── Текст для чтения ──

Наш отец, Макс Захарович Пенсон, был удивительный человек. У него было много друзей, все его любили бесконечно. Он всегда был занят, с утра до вечера. Его порой спрашивали:

– Слушай, Макс Захарович, ты хоть помнишь, как зовут твоих детей?

А он отвечал:

– Ну, это я еще помню, а вот в каком они классе учатся, я не знаю.

Макс Пенсон, этот весельчак, знавший миллион анекдотов, миллион историй, был человеком огромнейшего таланта. Потому что талант не только в том, что он есть как некий дар, а в том, что он реализуется. Его труд воплотил, запечатлел жизнь в фотографиях, которые сохранили небольшой исторический отрезок времени из жизни узбекского народа. Отец остается тайной. В картине Микеланджелло Антониони «Фотоувеличение» рассказывается история фотографа, который снимал фотомоделей – это была его дневная работа. Вечером он брал фотоаппарат и ходил по лондонским ночлежкам, оставляя на фотопленке жестокую правду, которая резко контрастировала с его дневным трудом.

Разбирая архивы Макса Пенсона, понимаешь, что время заставляло его, как того фотографа, вести двойную творческую жизнь. Огромное количество материалов снималось для того, чтобы прокормить семью. Но попадаются негативы совершенно удивительные, совершенно непохожие на те, которые отец снимал для житейского благополучия.

Целую серию фотографий можно собрать под одной идеей – «Силуэты».

───
── Исходные данные ──

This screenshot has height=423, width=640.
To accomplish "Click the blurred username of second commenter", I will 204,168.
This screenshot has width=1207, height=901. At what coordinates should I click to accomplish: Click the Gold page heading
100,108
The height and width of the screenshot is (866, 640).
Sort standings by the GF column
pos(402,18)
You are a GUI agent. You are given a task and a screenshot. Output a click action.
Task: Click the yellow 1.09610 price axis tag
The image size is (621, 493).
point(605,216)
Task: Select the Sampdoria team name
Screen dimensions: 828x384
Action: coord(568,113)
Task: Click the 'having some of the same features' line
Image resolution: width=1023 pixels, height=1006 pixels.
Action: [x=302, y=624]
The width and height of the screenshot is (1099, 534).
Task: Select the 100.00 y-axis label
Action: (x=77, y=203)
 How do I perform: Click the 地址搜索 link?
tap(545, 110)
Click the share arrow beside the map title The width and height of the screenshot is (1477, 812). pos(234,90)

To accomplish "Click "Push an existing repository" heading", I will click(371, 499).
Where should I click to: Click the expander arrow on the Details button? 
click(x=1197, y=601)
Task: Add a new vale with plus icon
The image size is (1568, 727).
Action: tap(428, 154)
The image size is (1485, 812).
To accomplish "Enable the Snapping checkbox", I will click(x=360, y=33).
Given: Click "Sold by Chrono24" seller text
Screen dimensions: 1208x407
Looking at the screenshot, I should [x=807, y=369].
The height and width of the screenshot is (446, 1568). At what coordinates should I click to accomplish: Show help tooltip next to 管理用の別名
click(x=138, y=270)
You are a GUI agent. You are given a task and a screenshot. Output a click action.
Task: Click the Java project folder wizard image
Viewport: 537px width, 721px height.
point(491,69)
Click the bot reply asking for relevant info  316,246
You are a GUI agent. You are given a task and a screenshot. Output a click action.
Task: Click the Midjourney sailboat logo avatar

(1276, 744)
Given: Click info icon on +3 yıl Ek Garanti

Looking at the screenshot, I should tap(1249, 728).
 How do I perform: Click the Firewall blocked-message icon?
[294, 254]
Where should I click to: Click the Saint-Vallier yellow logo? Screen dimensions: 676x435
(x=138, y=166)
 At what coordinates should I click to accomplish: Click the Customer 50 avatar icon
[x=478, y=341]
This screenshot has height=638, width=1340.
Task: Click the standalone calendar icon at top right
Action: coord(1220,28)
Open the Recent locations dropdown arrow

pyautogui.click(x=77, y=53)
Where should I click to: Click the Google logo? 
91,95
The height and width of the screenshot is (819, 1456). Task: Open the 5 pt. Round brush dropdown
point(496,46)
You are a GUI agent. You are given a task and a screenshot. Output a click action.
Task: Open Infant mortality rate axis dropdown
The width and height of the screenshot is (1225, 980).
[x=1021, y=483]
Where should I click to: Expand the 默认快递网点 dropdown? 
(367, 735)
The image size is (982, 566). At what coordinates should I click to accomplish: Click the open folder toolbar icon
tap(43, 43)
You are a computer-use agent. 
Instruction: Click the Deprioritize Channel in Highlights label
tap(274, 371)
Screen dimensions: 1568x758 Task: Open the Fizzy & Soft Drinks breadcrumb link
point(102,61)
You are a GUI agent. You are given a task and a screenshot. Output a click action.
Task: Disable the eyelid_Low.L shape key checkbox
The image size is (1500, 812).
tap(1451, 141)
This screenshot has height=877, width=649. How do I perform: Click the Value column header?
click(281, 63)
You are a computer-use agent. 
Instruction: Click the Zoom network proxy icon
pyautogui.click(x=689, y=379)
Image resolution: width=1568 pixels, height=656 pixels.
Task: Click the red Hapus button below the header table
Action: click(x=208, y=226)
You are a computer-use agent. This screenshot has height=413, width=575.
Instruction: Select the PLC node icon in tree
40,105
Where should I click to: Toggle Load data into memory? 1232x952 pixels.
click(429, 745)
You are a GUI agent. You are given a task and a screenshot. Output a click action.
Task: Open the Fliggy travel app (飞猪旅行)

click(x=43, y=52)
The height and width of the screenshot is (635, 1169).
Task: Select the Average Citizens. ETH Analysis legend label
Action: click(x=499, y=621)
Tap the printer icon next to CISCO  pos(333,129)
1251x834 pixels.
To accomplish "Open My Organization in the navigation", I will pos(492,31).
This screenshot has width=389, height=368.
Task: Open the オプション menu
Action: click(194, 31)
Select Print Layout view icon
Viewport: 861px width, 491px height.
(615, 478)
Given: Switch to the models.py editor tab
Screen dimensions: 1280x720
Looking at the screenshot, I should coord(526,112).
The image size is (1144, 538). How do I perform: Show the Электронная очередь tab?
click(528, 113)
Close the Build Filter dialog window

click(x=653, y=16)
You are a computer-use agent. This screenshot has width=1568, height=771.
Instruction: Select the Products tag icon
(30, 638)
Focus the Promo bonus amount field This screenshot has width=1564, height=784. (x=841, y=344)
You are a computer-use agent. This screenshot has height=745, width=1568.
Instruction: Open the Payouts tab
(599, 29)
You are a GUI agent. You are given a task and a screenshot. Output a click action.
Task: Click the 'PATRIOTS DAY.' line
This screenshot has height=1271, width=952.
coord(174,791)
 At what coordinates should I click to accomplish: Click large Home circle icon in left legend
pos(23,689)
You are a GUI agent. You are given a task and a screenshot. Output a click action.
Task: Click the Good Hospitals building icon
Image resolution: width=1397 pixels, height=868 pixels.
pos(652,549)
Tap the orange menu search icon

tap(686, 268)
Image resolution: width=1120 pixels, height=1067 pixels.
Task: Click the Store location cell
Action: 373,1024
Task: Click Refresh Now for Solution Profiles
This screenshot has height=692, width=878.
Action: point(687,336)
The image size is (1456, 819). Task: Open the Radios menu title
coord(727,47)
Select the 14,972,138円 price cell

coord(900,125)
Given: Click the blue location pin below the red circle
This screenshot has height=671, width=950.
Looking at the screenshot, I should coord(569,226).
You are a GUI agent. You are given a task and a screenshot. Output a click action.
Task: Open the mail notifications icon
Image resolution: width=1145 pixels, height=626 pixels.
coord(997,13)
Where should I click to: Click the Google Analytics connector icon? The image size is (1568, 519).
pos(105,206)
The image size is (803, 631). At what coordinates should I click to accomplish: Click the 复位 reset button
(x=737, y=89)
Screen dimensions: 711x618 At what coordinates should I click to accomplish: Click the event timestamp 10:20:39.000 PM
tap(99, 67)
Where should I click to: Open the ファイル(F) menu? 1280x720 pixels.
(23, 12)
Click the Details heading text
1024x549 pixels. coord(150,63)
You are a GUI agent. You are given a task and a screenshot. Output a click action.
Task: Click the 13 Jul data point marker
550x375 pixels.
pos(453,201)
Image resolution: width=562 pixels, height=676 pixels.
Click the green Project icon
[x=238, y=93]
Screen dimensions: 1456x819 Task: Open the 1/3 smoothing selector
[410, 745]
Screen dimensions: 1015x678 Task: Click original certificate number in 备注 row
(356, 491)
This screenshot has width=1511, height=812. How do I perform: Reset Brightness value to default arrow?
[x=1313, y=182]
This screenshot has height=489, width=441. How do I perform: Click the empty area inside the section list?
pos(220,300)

───

__Условие задачи__
Перепишите из текста о Максе Пенсоне слово в слово всё, что идёт от слов «Разбирая архивы Макса» и вплоть до слов «для житейского благополучия.».

__Ответ на задание__
Разбирая архивы Макса Пенсона, понимаешь, что время заставляло его, как того фотографа, вести двойную творческую жизнь. Огромное количество материалов снималось для того, чтобы прокормить семью. Но попадаются негативы совершенно удивительные, совершенно непохожие на те, которые отец снимал для житейского благополучия.